Maturato “per 12/18 mesi in barrique di rovere francese di primo passaggio, a contatto con le fecce fini”, profuma intensamente di more di rovo. Il sorso è impregnato da una nota di cedro che innerva un profilo abboccato. Chiaro il sentore di melagrana, arricchito da spezie. Il corpo è notevole, stemperato da un tripudio di dolcezza floreale. Nel finale fanno capolino liquirizia e alloro, con un sospiro balsamico.
Le Marche sono ospitali anche con il Sangiovese e Terracruda lo sottolinea con il Profondo, un Colli Pesaresi Doc Sangiovese Riserva che segue la stessa tecnica di maturazione del precedente.

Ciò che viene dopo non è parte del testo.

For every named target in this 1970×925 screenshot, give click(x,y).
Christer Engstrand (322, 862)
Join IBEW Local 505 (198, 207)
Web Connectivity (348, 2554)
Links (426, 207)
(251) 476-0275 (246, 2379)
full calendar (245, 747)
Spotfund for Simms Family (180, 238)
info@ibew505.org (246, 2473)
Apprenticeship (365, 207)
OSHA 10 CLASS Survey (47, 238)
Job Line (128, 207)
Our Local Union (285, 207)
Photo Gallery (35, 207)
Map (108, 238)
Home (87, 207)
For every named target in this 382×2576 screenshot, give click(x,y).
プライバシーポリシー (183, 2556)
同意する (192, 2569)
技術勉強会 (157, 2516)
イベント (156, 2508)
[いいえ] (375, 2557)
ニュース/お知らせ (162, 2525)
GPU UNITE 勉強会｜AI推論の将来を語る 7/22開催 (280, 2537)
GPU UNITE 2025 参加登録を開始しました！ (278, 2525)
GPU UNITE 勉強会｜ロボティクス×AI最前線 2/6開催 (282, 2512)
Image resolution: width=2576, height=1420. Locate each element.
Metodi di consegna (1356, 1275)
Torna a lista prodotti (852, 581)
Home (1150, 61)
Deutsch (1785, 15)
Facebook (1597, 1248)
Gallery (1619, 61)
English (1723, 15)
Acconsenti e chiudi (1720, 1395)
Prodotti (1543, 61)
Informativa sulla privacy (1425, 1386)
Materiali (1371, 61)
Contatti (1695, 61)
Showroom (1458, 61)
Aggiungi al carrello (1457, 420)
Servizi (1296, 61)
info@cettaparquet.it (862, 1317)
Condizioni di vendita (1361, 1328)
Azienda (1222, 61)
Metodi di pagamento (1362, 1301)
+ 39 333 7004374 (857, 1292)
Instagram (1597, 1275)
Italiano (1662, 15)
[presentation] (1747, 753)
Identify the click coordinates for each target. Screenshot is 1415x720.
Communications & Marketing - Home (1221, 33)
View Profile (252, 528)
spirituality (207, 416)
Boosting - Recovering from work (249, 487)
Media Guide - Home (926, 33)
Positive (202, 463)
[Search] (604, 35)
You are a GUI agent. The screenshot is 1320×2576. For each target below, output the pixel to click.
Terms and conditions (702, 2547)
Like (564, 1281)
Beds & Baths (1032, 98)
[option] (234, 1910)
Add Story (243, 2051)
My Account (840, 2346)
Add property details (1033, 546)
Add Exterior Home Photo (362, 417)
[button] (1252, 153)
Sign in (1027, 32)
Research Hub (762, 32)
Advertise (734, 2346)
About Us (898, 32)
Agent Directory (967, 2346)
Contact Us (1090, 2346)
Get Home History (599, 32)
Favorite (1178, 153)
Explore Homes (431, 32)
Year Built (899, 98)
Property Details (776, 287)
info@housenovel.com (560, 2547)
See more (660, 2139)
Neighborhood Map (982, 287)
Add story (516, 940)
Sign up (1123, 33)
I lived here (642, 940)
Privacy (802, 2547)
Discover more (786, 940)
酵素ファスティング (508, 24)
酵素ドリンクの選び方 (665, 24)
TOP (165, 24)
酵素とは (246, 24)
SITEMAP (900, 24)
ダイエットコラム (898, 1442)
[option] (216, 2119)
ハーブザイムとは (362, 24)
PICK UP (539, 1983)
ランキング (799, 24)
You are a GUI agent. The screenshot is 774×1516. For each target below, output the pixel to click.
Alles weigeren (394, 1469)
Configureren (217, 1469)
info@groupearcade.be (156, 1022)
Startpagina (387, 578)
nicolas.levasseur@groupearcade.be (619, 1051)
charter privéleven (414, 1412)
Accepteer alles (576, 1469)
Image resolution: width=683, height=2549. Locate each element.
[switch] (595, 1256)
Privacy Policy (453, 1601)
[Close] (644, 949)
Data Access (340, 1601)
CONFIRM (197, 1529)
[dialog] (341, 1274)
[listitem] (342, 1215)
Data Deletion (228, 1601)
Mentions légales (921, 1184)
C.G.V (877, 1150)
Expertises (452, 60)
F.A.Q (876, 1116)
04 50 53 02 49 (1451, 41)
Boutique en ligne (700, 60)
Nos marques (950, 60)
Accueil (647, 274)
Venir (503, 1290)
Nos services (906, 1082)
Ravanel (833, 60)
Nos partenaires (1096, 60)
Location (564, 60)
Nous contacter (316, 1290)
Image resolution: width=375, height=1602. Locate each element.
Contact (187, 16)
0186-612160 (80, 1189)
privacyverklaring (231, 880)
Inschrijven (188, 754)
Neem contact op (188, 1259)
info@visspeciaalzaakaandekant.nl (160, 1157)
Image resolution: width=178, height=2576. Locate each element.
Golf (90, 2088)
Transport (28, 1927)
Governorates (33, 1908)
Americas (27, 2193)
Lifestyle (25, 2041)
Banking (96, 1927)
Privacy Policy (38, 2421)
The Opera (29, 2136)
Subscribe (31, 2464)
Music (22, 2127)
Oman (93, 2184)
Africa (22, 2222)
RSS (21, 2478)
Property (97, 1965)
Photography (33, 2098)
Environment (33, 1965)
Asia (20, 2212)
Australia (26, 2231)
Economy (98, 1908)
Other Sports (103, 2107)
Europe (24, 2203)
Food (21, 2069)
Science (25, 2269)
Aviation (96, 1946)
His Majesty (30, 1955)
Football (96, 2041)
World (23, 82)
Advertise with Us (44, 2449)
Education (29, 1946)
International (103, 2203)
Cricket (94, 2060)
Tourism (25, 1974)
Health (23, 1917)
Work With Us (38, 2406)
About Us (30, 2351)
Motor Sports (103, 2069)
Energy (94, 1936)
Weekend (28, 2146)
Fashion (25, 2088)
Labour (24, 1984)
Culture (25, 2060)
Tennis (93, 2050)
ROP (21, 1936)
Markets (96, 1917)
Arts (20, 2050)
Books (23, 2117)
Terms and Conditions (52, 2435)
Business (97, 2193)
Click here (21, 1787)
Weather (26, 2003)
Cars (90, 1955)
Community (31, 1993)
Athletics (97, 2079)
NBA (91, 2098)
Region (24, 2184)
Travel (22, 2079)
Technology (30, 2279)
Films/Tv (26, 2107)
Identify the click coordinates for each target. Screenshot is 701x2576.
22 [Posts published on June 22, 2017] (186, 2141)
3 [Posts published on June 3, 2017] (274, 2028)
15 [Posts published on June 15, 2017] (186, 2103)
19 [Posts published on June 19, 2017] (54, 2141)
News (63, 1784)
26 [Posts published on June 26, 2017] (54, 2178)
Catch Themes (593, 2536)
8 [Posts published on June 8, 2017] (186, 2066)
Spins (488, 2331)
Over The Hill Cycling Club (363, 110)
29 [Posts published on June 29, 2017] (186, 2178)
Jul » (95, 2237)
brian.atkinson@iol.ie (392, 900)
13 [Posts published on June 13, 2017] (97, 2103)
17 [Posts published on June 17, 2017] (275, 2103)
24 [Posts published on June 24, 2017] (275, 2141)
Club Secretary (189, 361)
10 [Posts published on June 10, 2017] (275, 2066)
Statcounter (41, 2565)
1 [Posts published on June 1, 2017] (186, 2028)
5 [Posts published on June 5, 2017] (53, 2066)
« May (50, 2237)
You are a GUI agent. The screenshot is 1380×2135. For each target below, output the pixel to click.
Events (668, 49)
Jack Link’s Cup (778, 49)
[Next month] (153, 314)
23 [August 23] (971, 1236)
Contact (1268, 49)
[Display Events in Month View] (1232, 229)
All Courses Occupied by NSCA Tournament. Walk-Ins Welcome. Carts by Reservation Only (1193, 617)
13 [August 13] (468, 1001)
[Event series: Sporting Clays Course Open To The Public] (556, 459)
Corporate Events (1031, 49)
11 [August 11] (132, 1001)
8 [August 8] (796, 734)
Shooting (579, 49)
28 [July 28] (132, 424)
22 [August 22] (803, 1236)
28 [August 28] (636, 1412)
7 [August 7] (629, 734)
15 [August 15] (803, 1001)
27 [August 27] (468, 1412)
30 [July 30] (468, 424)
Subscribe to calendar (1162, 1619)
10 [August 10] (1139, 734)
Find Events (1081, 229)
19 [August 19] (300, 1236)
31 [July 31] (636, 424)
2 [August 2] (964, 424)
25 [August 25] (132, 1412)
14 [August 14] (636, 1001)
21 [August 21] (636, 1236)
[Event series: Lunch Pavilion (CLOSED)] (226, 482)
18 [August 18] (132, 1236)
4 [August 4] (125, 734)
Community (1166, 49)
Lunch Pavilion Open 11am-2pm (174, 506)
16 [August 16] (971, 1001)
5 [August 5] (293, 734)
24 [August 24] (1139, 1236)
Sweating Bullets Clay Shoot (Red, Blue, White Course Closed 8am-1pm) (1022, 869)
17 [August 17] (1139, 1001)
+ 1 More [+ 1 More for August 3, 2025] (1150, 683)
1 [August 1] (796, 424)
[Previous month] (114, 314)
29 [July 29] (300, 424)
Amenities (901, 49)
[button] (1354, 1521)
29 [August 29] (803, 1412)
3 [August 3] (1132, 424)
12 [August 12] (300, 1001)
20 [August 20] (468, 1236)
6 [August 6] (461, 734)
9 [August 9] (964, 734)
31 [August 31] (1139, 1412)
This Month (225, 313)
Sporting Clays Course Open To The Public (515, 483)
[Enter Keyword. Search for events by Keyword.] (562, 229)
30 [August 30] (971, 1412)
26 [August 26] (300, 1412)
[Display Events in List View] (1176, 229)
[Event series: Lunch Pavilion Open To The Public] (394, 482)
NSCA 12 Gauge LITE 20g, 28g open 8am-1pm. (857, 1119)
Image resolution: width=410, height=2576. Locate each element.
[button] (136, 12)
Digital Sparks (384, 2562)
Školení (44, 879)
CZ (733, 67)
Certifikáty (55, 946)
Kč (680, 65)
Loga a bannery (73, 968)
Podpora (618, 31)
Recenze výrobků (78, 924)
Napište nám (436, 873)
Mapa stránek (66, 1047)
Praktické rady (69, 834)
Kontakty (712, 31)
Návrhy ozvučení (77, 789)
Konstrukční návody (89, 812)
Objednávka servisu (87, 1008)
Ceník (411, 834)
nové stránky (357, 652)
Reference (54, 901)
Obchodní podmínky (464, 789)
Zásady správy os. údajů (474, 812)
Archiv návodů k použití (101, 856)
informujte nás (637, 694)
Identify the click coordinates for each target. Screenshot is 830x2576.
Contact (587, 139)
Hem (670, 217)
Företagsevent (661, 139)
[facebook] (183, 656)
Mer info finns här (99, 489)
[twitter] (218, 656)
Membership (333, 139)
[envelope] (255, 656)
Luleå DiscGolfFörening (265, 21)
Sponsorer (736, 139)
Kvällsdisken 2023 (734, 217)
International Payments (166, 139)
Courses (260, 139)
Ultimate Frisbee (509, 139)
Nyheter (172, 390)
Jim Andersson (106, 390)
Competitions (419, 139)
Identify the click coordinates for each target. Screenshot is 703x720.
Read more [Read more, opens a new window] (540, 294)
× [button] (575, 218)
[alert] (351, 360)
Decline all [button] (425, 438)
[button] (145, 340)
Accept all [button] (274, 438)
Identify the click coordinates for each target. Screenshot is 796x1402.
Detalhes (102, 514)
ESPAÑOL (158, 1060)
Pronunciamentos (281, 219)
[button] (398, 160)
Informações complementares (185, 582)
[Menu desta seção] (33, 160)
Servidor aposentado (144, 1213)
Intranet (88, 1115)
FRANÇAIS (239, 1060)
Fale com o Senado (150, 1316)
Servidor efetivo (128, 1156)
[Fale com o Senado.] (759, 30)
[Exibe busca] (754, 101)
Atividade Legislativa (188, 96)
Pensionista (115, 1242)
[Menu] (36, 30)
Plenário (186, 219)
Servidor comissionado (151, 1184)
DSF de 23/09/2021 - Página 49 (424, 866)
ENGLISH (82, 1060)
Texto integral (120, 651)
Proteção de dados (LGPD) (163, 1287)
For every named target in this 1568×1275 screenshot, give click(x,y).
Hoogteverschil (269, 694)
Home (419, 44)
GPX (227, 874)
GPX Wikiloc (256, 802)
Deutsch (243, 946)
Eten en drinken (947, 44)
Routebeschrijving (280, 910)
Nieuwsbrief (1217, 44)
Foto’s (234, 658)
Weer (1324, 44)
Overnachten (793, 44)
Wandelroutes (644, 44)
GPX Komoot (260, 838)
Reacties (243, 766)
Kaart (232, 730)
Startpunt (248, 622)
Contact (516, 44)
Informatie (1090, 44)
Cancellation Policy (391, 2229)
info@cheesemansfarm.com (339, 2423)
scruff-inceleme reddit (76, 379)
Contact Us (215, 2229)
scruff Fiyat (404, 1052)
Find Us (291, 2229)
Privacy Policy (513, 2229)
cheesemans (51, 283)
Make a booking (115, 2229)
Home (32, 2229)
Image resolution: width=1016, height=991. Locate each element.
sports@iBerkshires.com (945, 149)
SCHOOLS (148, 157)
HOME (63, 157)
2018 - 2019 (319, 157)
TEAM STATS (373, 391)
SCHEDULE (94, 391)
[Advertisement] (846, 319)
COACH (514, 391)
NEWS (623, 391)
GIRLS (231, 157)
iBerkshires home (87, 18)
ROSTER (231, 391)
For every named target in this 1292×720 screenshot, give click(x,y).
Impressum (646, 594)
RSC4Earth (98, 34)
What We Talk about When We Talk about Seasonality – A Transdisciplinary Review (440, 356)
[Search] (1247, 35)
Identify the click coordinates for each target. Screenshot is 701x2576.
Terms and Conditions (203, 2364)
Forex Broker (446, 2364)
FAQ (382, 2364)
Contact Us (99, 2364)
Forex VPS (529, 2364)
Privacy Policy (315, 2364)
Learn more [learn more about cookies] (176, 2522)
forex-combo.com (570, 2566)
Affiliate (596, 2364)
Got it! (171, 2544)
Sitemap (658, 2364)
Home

Delizioso il suo bouquet che diffonde bacche di vaniglia e fiori di gelsomino. Non meno squisito al palato, nettare pulitissimo dalla nitida dolcezza sottesa, con note di melagrana.Un trionfo organolettico che suggella un’impresa vitivinicola che in tantissimi omologhi dovrebbero prendere come esempio in tutta Italia, perché dà lezioni di agronomia, vinificazione e deontologia che andrebbero seguite ovunque, per tornare a un rapporto virtuoso con la Terra e con la nostra Cultura.